The Tufts study used a real discount rate of 10.5%, which reflects the pharmaceutical industry’s cost of capital at the time of the analysis.3National Center for Biotechnology Information. Innovation in the Pharmaceutical Industry: New Estimates of R&D Costs At that rate, a dollar spent during early discovery is worth roughly $2.70 by the time the drug reaches the market twelve years later. This single adjustment is responsible for nearly doubling the cost estimate from around $1.4 billion in out-of-pocket spending to $2.6 billion in capitalized costs. Critics of the higher estimates argue that 10.5% overstates the true cost of capital, especially for large companies with access to cheap debt and steady cash flow from existing products.
The choice of discount rate isn’t academic. A lower rate produces a dramatically lower total cost estimate, which is one reason published figures span such a wide range. The JAMA study that arrived at $985 million used different assumptions, and even small changes in the rate compound into hundreds of millions of dollars over a decade-long timeline. When comparing cost estimates, the first thing to check is whether they report out-of-pocket spending or capitalized costs, and what discount rate was used.
Federal tax policy provides several mechanisms that reduce the net cost of drug development, though they rarely get mentioned in the headline figures.

Questions to answer:
- a) Return the drug-cost passage's wording between "Federal tax policy" and "the headline figures.", inclusive.
- b) List every specific dollar amount in the drug-cost passage.
Rely solely on the drug-cost passage.

Given information:
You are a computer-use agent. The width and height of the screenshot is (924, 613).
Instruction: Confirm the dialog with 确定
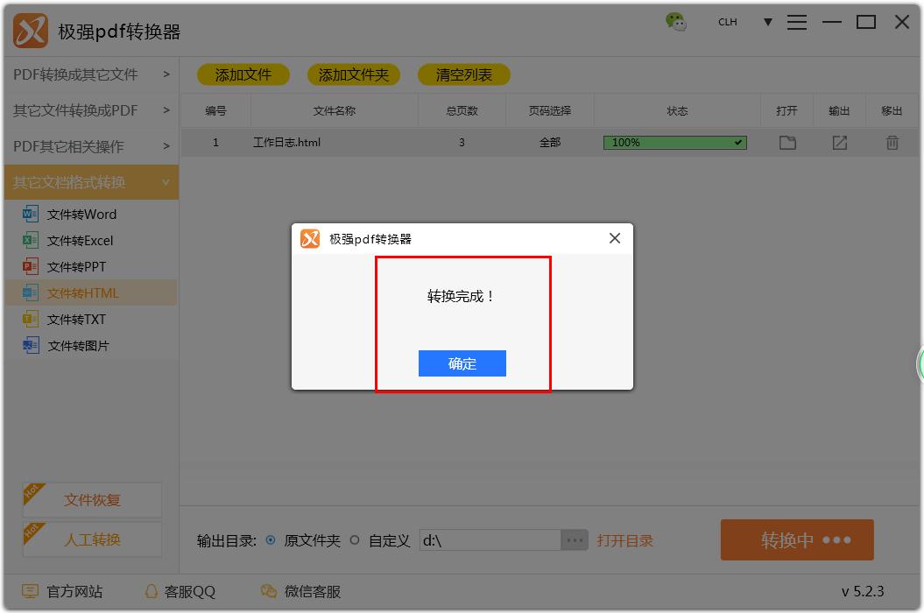pyautogui.click(x=462, y=363)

Task answers:
- a)
Federal tax policy provides several mechanisms that reduce the net cost of drug development, though they rarely get mentioned in the headline figures.

- b)
$2.70
$1.4 billion
$2.6 billion
$985 million